Lay out the rows below as a Markdown table with two columns, Row and Line, numbering each non-blank line in order and leaving blank lines out.

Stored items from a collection
╔══
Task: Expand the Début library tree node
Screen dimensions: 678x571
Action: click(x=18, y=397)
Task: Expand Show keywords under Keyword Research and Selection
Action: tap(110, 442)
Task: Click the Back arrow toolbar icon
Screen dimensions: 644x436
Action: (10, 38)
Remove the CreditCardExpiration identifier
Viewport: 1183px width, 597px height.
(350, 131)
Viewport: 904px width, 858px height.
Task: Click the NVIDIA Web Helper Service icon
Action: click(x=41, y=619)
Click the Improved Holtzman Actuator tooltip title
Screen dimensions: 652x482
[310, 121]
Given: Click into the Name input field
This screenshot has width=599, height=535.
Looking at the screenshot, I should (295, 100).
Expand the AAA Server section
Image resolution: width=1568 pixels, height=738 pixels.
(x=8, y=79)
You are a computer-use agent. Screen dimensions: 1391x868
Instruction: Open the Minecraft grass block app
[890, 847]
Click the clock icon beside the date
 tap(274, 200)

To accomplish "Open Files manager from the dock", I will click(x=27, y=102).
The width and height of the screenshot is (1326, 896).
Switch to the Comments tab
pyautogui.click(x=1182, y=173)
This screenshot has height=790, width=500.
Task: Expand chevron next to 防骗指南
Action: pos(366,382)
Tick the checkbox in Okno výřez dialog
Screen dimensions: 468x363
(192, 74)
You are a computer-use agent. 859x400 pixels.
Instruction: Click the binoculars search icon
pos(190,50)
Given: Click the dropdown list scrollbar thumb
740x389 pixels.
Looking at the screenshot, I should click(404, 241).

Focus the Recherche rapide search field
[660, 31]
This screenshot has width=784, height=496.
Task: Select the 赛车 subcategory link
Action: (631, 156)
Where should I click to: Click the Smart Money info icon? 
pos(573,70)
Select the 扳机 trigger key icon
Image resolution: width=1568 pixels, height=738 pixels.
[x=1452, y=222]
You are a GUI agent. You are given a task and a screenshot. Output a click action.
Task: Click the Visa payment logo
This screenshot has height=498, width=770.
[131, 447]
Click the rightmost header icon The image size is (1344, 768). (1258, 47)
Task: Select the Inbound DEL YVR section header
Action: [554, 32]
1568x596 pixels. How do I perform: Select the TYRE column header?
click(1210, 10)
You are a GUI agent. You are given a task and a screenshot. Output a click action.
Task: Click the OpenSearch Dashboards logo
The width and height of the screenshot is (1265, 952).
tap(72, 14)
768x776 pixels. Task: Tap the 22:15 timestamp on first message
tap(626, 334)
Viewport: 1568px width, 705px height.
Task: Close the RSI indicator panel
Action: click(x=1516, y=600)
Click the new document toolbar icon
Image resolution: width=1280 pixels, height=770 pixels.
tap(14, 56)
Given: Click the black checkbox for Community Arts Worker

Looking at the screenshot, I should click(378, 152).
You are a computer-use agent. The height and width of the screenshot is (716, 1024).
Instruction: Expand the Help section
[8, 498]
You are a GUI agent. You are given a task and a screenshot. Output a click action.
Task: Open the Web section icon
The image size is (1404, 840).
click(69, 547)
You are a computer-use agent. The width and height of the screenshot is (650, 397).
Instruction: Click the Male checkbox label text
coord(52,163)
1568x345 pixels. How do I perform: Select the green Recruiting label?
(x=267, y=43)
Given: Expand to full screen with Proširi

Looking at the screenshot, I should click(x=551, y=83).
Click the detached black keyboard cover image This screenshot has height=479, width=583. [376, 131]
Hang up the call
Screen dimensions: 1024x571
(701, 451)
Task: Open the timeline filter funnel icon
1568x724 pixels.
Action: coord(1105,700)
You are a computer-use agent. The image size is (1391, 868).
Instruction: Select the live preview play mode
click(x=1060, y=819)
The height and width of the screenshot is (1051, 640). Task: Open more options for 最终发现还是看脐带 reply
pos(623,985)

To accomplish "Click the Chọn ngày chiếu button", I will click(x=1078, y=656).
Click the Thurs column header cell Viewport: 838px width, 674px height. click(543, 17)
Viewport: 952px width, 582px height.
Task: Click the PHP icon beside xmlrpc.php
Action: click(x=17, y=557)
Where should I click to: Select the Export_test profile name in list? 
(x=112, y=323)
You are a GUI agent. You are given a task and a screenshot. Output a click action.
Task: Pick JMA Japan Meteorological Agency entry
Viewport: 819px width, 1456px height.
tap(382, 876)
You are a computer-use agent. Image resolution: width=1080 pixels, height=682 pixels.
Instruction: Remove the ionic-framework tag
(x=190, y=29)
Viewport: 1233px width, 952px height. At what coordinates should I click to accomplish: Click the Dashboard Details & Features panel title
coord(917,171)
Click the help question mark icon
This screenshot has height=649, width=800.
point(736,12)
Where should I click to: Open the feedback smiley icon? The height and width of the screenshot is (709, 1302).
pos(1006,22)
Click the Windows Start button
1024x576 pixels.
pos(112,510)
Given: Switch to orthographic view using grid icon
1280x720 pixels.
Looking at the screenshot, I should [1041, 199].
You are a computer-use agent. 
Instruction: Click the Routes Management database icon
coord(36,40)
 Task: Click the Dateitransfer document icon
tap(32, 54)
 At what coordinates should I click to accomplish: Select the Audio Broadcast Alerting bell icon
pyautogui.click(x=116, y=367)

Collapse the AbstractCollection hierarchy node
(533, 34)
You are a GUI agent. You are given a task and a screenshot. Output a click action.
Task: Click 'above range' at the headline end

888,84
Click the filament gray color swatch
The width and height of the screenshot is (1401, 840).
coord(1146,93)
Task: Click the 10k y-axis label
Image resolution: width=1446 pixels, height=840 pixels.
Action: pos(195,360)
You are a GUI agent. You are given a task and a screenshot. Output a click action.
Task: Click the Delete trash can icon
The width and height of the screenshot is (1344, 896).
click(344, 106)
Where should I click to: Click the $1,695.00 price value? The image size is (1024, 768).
╚══
**Output:**
| Row | Line |
|---|---|
| 1 | Task: Expand the Début library tree node |
| 2 | Screen dimensions: 678x571 |
| 3 | Action: click(x=18, y=397) |
| 4 | Task: Expand Show keywords under Keyword Research and Selection |
| 5 | Action: tap(110, 442) |
| 6 | Task: Click the Back arrow toolbar icon |
| 7 | Screen dimensions: 644x436 |
| 8 | Action: (10, 38) |
| 9 | Remove the CreditCardExpiration identifier |
| 10 | Viewport: 1183px width, 597px height. |
| 11 | (350, 131) |
| 12 | Viewport: 904px width, 858px height. |
| 13 | Task: Click the NVIDIA Web Helper Service icon |
| 14 | Action: click(x=41, y=619) |
| 15 | Click the Improved Holtzman Actuator tooltip title |
| 16 | Screen dimensions: 652x482 |
| 17 | [310, 121] |
| 18 | Given: Click into the Name input field |
| 19 | This screenshot has width=599, height=535. |
| 20 | Looking at the screenshot, I should (295, 100). |
| 21 | Expand the AAA Server section |
| 22 | Image resolution: width=1568 pixels, height=738 pixels. |
| 23 | (x=8, y=79) |
| 24 | You are a computer-use agent. Screen dimensions: 1391x868 |
| 25 | Instruction: Open the Minecraft grass block app |
| 26 | [890, 847] |
| 27 | Click the clock icon beside the date |
| 28 |  tap(274, 200) |
| 29 | To accomplish "Open Files manager from the dock", I will click(x=27, y=102). |
| 30 | The width and height of the screenshot is (1326, 896). |
| 31 | Switch to the Comments tab |
| 32 | pyautogui.click(x=1182, y=173) |
| 33 | This screenshot has height=790, width=500. |
| 34 | Task: Expand chevron next to 防骗指南 |
| 35 | Action: pos(366,382) |
| 36 | Tick the checkbox in Okno výřez dialog |
| 37 | Screen dimensions: 468x363 |
| 38 | (192, 74) |
| 39 | You are a computer-use agent. 859x400 pixels. |
| 40 | Instruction: Click the binoculars search icon |
| 41 | pos(190,50) |
| 42 | Given: Click the dropdown list scrollbar thumb |
| 43 | 740x389 pixels. |
| 44 | Looking at the screenshot, I should click(404, 241). |
| 45 | Focus the Recherche rapide search field |
| 46 | [660, 31] |
| 47 | This screenshot has width=784, height=496. |
| 48 | Task: Select the 赛车 subcategory link |
| 49 | Action: (631, 156) |
| 50 | Where should I click to: Click the Smart Money info icon?  |
| 51 | pos(573,70) |
| 52 | Select the 扳机 trigger key icon |
| 53 | Image resolution: width=1568 pixels, height=738 pixels. |
| 54 | [x=1452, y=222] |
| 55 | You are a GUI agent. You are given a task and a screenshot. Output a click action. |
| 56 | Task: Click the Visa payment logo |
| 57 | This screenshot has height=498, width=770. |
| 58 | [131, 447] |
| 59 | Click the rightmost header icon The image size is (1344, 768). (1258, 47) |
| 60 | Task: Select the Inbound DEL YVR section header |
| 61 | Action: [554, 32] |
| 62 | 1568x596 pixels. How do I perform: Select the TYRE column header? |
| 63 | click(1210, 10) |
| 64 | You are a GUI agent. You are given a task and a screenshot. Output a click action. |
| 65 | Task: Click the OpenSearch Dashboards logo |
| 66 | The width and height of the screenshot is (1265, 952). |
| 67 | tap(72, 14) |
| 68 | 768x776 pixels. Task: Tap the 22:15 timestamp on first message |
| 69 | tap(626, 334) |
| 70 | Viewport: 1568px width, 705px height. |
| 71 | Task: Close the RSI indicator panel |
| 72 | Action: click(x=1516, y=600) |
| 73 | Click the new document toolbar icon |
| 74 | Image resolution: width=1280 pixels, height=770 pixels. |
| 75 | tap(14, 56) |
| 76 | Given: Click the black checkbox for Community Arts Worker |
| 77 | Looking at the screenshot, I should click(378, 152). |
| 78 | You are a computer-use agent. The height and width of the screenshot is (716, 1024). |
| 79 | Instruction: Expand the Help section |
| 80 | [8, 498] |
| 81 | You are a GUI agent. You are given a task and a screenshot. Output a click action. |
| 82 | Task: Open the Web section icon |
| 83 | The image size is (1404, 840). |
| 84 | click(69, 547) |
| 85 | You are a computer-use agent. The width and height of the screenshot is (650, 397). |
| 86 | Instruction: Click the Male checkbox label text |
| 87 | coord(52,163) |
| 88 | 1568x345 pixels. How do I perform: Select the green Recruiting label? |
| 89 | (x=267, y=43) |
| 90 | Given: Expand to full screen with Proširi |
| 91 | Looking at the screenshot, I should click(x=551, y=83). |
| 92 | Click the detached black keyboard cover image This screenshot has height=479, width=583. [376, 131] |
| 93 | Hang up the call |
| 94 | Screen dimensions: 1024x571 |
| 95 | (701, 451) |
| 96 | Task: Open the timeline filter funnel icon |
| 97 | 1568x724 pixels. |
| 98 | Action: coord(1105,700) |
| 99 | You are a computer-use agent. The image size is (1391, 868). |
| 100 | Instruction: Select the live preview play mode |
| 101 | click(x=1060, y=819) |
| 102 | The height and width of the screenshot is (1051, 640). Task: Open more options for 最终发现还是看脐带 reply |
| 103 | pos(623,985) |
| 104 | To accomplish "Click the Chọn ngày chiếu button", I will click(x=1078, y=656). |
| 105 | Click the Thurs column header cell Viewport: 838px width, 674px height. click(543, 17) |
| 106 | Viewport: 952px width, 582px height. |
| 107 | Task: Click the PHP icon beside xmlrpc.php |
| 108 | Action: click(x=17, y=557) |
| 109 | Where should I click to: Select the Export_test profile name in list?  |
| 110 | (x=112, y=323) |
| 111 | You are a GUI agent. You are given a task and a screenshot. Output a click action. |
| 112 | Task: Pick JMA Japan Meteorological Agency entry |
| 113 | Viewport: 819px width, 1456px height. |
| 114 | tap(382, 876) |
| 115 | You are a computer-use agent. Image resolution: width=1080 pixels, height=682 pixels. |
| 116 | Instruction: Remove the ionic-framework tag |
| 117 | (x=190, y=29) |
| 118 | Viewport: 1233px width, 952px height. At what coordinates should I click to accomplish: Click the Dashboard Details & Features panel title |
| 119 | coord(917,171) |
| 120 | Click the help question mark icon |
| 121 | This screenshot has height=649, width=800. |
| 122 | point(736,12) |
| 123 | Where should I click to: Open the feedback smiley icon? The height and width of the screenshot is (709, 1302). |
| 124 | pos(1006,22) |
| 125 | Click the Windows Start button |
| 126 | 1024x576 pixels. |
| 127 | pos(112,510) |
| 128 | Given: Switch to orthographic view using grid icon |
| 129 | 1280x720 pixels. |
| 130 | Looking at the screenshot, I should [1041, 199]. |
| 131 | You are a computer-use agent.  |
| 132 | Instruction: Click the Routes Management database icon |
| 133 | coord(36,40) |
| 134 |  Task: Click the Dateitransfer document icon |
| 135 | tap(32, 54) |
| 136 |  At what coordinates should I click to accomplish: Select the Audio Broadcast Alerting bell icon |
| 137 | pyautogui.click(x=116, y=367) |
| 138 | Collapse the AbstractCollection hierarchy node |
| 139 | (533, 34) |
| 140 | You are a GUI agent. You are given a task and a screenshot. Output a click action. |
| 141 | Task: Click 'above range' at the headline end |
| 142 | 888,84 |
| 143 | Click the filament gray color swatch |
| 144 | The width and height of the screenshot is (1401, 840). |
| 145 | coord(1146,93) |
| 146 | Task: Click the 10k y-axis label |
| 147 | Image resolution: width=1446 pixels, height=840 pixels. |
| 148 | Action: pos(195,360) |
| 149 | You are a GUI agent. You are given a task and a screenshot. Output a click action. |
| 150 | Task: Click the Delete trash can icon |
| 151 | The width and height of the screenshot is (1344, 896). |
| 152 | click(344, 106) |
| 153 | Where should I click to: Click the $1,695.00 price value? The image size is (1024, 768). |